Which lines of the entries contain the string "edge"? Copy each of them.

:::

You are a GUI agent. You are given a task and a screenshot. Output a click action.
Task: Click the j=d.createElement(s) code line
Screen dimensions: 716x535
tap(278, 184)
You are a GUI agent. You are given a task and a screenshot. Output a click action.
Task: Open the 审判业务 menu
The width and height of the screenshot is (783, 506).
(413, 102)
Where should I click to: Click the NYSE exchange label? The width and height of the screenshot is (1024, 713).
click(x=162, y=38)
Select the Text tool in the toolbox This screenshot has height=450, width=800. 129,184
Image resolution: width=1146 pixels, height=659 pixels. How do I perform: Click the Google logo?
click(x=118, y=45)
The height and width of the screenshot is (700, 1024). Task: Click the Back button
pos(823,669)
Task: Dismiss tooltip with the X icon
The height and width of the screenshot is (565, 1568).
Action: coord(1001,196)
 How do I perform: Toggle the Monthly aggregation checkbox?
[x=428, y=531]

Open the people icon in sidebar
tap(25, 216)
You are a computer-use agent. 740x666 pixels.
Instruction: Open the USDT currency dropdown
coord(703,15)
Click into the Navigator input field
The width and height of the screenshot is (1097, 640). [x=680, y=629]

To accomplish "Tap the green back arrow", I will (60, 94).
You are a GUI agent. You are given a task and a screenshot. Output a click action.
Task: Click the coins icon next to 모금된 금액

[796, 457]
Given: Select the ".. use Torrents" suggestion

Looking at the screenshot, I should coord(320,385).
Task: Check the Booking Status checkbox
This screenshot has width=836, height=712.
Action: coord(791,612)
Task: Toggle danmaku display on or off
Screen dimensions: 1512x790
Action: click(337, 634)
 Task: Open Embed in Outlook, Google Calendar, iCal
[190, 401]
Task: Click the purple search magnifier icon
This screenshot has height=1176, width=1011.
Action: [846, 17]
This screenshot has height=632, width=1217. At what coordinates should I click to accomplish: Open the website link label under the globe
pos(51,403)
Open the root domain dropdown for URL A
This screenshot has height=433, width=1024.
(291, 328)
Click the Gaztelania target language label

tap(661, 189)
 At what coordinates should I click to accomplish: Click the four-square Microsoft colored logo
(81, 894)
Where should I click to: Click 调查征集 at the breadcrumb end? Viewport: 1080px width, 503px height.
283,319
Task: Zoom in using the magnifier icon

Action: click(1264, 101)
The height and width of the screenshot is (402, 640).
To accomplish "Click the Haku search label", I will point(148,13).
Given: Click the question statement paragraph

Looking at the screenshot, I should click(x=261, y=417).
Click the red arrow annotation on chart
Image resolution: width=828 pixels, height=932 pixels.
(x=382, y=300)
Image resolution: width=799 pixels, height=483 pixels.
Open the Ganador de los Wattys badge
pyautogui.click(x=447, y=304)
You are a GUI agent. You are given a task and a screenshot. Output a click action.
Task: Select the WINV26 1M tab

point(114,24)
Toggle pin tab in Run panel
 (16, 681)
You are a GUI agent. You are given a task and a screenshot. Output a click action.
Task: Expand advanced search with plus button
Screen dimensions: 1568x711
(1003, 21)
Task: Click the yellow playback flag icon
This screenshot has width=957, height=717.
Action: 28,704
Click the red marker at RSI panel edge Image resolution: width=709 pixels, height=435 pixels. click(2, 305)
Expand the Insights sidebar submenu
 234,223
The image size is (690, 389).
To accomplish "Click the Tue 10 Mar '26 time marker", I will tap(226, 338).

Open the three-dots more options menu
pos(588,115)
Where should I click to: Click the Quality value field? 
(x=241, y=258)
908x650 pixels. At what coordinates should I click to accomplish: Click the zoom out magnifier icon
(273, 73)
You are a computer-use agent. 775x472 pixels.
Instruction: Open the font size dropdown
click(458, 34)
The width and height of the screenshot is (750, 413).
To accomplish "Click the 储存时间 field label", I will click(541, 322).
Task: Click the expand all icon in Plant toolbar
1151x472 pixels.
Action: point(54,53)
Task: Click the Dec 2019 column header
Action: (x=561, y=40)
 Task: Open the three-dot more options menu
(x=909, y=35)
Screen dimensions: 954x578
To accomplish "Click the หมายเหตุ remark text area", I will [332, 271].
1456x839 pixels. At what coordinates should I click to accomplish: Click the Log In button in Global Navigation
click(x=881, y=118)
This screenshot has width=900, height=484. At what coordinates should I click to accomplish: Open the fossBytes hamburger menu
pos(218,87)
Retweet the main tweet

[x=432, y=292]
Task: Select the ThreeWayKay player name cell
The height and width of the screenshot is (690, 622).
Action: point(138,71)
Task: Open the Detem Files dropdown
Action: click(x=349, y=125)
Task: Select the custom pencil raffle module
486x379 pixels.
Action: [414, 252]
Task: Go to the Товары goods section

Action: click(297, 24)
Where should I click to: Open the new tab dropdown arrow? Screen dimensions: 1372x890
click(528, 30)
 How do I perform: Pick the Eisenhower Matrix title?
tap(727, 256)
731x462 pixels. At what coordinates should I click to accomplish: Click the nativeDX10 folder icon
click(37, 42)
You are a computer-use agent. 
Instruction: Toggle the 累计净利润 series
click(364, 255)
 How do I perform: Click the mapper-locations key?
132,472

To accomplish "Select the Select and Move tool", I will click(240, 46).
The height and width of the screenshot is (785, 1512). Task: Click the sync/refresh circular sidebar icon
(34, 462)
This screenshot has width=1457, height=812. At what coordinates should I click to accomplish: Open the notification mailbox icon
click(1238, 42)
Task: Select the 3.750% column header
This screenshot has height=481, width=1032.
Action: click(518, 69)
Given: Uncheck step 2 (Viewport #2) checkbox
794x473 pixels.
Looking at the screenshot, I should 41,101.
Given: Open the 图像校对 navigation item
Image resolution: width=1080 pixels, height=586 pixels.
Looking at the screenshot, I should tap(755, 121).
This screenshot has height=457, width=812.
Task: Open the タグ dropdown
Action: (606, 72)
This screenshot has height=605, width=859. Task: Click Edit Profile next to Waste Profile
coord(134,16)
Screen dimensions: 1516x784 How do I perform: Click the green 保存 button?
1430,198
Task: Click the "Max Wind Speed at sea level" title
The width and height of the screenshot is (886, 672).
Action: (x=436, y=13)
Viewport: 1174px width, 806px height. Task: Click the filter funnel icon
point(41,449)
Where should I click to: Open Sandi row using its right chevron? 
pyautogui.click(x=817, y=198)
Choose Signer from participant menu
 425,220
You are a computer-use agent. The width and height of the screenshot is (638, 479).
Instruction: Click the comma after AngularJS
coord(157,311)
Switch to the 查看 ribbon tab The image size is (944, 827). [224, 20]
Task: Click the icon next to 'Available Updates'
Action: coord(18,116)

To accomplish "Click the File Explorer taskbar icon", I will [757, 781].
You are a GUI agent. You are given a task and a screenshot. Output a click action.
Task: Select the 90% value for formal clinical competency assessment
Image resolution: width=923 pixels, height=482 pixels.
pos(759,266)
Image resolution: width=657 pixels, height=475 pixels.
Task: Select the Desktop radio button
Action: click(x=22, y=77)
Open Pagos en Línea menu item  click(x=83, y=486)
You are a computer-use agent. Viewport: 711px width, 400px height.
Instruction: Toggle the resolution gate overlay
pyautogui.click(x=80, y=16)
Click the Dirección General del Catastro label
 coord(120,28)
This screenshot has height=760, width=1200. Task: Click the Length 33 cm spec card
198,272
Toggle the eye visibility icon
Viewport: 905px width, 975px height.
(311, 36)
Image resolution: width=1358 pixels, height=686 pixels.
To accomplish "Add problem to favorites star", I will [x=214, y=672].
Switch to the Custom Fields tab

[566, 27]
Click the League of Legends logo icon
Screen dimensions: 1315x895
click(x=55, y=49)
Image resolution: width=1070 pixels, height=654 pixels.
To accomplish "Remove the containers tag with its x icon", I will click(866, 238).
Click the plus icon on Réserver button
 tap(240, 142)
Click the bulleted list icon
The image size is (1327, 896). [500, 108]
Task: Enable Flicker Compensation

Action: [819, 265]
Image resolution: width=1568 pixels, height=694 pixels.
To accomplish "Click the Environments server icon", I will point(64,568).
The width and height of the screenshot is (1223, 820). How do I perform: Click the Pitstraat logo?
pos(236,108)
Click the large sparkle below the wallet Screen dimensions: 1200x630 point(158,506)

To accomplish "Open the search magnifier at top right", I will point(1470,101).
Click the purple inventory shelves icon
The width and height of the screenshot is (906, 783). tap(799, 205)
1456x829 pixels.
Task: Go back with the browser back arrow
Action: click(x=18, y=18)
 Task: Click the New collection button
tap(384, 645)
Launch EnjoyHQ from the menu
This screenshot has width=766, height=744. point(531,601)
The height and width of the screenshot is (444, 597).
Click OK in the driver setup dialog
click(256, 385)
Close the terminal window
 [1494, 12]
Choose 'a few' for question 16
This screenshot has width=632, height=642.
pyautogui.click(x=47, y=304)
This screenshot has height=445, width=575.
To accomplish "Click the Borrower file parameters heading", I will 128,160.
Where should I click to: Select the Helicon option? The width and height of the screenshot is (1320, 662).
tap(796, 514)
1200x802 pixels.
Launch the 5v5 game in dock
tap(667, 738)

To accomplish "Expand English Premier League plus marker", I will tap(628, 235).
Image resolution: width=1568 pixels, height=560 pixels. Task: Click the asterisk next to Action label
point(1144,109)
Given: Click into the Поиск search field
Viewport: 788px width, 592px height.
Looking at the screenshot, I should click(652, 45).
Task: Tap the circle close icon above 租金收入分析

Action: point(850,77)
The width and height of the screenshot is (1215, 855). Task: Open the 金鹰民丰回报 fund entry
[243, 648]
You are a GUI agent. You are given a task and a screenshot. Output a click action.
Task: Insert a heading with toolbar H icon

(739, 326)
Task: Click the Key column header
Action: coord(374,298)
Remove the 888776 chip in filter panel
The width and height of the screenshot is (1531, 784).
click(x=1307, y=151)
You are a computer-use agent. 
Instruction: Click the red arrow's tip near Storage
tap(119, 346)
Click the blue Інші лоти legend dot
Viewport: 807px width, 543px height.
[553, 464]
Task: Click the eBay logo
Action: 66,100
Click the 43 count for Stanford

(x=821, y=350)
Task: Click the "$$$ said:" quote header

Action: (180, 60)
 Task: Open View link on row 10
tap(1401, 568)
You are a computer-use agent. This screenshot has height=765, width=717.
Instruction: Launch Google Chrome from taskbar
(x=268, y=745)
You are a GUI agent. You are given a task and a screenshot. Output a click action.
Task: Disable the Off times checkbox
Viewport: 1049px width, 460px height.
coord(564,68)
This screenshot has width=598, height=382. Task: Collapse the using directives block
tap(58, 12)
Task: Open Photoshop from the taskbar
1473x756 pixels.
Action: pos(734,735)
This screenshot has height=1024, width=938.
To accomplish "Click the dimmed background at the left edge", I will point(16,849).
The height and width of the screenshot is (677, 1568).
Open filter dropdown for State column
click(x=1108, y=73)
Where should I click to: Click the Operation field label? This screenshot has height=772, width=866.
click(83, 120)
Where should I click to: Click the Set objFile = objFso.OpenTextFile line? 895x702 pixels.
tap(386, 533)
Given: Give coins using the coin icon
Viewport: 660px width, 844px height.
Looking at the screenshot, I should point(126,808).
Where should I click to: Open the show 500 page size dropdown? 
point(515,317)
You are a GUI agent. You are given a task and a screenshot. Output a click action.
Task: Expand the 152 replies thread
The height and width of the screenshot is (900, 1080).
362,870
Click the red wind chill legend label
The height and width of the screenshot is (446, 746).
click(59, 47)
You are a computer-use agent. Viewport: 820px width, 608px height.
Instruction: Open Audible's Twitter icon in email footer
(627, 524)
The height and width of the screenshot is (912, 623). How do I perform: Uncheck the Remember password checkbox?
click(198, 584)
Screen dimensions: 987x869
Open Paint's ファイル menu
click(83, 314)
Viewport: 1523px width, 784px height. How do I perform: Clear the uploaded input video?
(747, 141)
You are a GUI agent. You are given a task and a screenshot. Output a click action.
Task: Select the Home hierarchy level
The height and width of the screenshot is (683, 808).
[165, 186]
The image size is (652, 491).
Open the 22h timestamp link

:::

= ANSWER FOR THIS EXERCISE =
Click the red marker at RSI panel edge Image resolution: width=709 pixels, height=435 pixels. click(2, 305)
To accomplish "Click the dimmed background at the left edge", I will point(16,849).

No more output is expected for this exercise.